Davos (Switzerland) (AFP) - US actor Mark Ruffalo on Tuesday joined a call by over 150 wealthy people for governments to tax them more, as global elites and policymakers met at the World Economic Forum in Swiss resort Davos.

The face of Hulk in a decade of Marvel movies was one of dozens of new millionaires to put their names to an open letter titled "In Tax We Trust", which was first delivered to attendees at a virtual WEF conference in January.

"While the world has gone through an immense amount of suffering in the last two years, we have actually seen our wealth rise during the pandemic -- yet few if any of us can honestly say that we pay our fair share in taxes," the letter read.
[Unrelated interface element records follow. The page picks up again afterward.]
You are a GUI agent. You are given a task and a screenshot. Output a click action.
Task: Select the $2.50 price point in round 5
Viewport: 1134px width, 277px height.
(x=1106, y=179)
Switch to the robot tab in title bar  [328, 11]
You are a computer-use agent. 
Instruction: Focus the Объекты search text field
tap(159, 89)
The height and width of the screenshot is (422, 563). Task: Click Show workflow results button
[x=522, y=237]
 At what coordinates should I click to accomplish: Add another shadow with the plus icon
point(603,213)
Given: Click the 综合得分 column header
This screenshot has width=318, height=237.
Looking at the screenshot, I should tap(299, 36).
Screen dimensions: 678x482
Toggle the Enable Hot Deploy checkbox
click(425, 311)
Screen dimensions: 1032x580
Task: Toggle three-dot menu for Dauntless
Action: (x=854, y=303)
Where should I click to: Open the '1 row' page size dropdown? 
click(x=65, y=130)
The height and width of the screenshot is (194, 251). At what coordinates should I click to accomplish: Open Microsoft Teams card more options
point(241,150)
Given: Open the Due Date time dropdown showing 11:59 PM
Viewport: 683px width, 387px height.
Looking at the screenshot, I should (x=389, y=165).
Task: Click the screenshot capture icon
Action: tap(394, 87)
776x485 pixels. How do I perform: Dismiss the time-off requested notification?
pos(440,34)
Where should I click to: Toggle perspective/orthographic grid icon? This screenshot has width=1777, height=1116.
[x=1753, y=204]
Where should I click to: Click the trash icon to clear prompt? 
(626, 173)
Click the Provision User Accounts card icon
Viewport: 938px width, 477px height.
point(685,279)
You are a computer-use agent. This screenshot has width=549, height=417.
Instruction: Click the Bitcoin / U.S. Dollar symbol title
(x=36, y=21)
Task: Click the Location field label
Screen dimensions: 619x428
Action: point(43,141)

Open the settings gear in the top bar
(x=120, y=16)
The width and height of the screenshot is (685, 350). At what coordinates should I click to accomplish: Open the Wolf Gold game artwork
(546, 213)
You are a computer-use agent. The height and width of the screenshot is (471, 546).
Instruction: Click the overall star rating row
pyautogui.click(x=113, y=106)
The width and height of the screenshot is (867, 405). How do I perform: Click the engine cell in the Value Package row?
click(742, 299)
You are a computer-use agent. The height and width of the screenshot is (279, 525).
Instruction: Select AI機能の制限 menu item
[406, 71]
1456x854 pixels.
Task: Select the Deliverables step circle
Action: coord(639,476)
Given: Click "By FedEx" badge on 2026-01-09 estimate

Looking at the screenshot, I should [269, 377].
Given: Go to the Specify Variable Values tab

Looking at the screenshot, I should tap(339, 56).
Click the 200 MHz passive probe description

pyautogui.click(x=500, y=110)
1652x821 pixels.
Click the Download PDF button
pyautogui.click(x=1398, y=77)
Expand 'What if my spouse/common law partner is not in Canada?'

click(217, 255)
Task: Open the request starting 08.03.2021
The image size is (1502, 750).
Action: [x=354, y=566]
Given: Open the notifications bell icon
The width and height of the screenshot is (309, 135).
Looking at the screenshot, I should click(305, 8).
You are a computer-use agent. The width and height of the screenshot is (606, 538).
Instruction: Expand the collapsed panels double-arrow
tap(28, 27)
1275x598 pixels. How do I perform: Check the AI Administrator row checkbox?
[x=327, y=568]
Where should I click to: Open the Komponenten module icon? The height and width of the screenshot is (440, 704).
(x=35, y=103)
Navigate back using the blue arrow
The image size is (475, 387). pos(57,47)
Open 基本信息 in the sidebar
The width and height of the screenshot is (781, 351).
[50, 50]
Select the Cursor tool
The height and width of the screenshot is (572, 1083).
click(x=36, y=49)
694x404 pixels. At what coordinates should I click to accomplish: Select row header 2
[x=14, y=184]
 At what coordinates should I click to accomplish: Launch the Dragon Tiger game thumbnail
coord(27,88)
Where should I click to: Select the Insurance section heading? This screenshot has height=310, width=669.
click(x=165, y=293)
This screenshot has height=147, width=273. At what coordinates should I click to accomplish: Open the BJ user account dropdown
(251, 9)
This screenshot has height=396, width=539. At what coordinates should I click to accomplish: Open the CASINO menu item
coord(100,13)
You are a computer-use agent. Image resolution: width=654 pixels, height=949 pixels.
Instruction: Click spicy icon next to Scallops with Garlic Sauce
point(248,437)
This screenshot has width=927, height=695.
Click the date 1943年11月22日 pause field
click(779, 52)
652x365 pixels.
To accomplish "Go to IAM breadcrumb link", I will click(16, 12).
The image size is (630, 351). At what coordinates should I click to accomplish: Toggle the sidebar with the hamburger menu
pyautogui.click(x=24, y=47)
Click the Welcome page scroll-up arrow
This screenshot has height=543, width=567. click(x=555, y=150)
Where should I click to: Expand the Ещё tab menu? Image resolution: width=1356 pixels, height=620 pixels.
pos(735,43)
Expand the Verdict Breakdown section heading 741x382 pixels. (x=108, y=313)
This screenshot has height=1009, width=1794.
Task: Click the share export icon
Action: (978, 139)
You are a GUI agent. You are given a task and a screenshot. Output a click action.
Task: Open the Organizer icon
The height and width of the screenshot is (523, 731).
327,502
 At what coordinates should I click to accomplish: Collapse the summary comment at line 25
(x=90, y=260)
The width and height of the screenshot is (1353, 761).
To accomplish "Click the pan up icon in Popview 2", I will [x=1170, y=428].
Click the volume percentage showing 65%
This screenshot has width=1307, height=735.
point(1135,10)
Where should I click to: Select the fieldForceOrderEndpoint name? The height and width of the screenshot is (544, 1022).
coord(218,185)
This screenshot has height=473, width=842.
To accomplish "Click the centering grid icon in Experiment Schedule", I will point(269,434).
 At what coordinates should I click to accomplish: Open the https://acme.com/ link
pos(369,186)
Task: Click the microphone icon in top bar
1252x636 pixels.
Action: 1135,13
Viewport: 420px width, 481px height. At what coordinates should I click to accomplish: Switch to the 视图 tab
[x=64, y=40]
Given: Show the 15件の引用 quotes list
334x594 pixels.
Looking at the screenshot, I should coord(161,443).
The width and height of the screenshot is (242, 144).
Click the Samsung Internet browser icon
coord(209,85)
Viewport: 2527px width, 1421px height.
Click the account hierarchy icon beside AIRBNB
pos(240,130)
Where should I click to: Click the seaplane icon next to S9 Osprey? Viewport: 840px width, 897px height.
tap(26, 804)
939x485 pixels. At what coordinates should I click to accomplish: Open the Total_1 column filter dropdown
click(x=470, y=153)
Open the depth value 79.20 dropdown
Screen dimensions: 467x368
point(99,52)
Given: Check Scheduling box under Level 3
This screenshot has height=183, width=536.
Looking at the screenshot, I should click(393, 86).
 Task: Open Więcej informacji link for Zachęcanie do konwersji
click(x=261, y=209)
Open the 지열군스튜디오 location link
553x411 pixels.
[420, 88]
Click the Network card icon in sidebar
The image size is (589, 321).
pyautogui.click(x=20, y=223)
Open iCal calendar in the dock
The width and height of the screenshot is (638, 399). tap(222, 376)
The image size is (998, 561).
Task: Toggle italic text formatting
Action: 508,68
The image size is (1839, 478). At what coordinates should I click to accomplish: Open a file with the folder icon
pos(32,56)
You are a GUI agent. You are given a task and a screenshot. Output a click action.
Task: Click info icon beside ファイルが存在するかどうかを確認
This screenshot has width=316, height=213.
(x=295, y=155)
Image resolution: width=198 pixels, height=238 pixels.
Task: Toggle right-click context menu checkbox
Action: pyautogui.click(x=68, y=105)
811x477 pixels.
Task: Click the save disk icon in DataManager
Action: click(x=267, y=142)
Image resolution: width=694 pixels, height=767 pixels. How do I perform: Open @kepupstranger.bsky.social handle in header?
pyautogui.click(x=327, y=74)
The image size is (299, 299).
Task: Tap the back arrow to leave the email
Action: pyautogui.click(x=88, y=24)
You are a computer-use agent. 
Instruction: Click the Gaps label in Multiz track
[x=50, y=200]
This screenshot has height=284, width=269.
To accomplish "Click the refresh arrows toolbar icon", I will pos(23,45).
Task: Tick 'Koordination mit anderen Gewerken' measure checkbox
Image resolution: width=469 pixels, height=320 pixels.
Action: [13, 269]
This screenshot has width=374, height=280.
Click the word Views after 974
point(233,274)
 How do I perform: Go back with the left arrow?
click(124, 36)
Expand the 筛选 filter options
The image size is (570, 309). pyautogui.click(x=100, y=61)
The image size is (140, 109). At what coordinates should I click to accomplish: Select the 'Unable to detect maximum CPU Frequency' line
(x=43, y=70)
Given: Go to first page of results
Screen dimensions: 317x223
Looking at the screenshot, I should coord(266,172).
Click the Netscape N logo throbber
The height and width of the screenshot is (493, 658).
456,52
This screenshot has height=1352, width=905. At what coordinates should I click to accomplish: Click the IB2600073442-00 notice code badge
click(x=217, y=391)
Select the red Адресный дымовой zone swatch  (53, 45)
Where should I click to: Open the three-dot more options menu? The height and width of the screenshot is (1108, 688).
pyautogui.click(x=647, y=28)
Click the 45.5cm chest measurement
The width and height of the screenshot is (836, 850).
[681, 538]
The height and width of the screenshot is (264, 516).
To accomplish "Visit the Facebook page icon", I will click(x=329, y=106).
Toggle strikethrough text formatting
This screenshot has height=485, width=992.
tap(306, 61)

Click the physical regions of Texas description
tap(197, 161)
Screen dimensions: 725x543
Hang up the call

The Patriotic Millionaires group said it had boosted the number of signatories to over 150 by May, from 100 in January.

Its chairman Morris Pearl, a former managing director at mammoth asset manager BlackRock, vowed in a statement to "continue to pressure global leaders to heed our call: tax the rich before it's too late".

But Organisation for Economic Cooperation and Development (OECD) secretary-general Mathias Cormann said that wealth taxes could be less effective than other revenue-raising options.

"They don't necessarily raise that much revenue," he told a panel discussion at Davos. 

"In terms of the politics of it, it's attractive, but in terms of the substance of what it achieves it's not that attractive."

Cormann did suggest that "property taxes are probably the most efficient, least distorting" form of wealth tax.

"There's huge scope in wealth taxation...it's been tried and in some countries it works," Oxfam executive director Gabriela Bucher responded.

"These amounts that are being accumulated.You could not spend them in several lifetimes".

Cormann and the OECD are betting on a deal struck by over 130 countries last year to tax multinational companies at a minimum of 15 percent to boost revenue for hard-up governments.

Asked if Washington might walk back its commitment should Republicans win control of Congress at November mid-term elections, Cormann said that "it's in the rational self-interest of the United States to be part of this deal".

For companies, it's "much better for them to be operating in a globally consistent framework" rather than navigate conflicting tax regimes, he added.

"I can't imagine that any country or any side of politics in any country would make a judgement that would put themselves at that sort of disadvantage."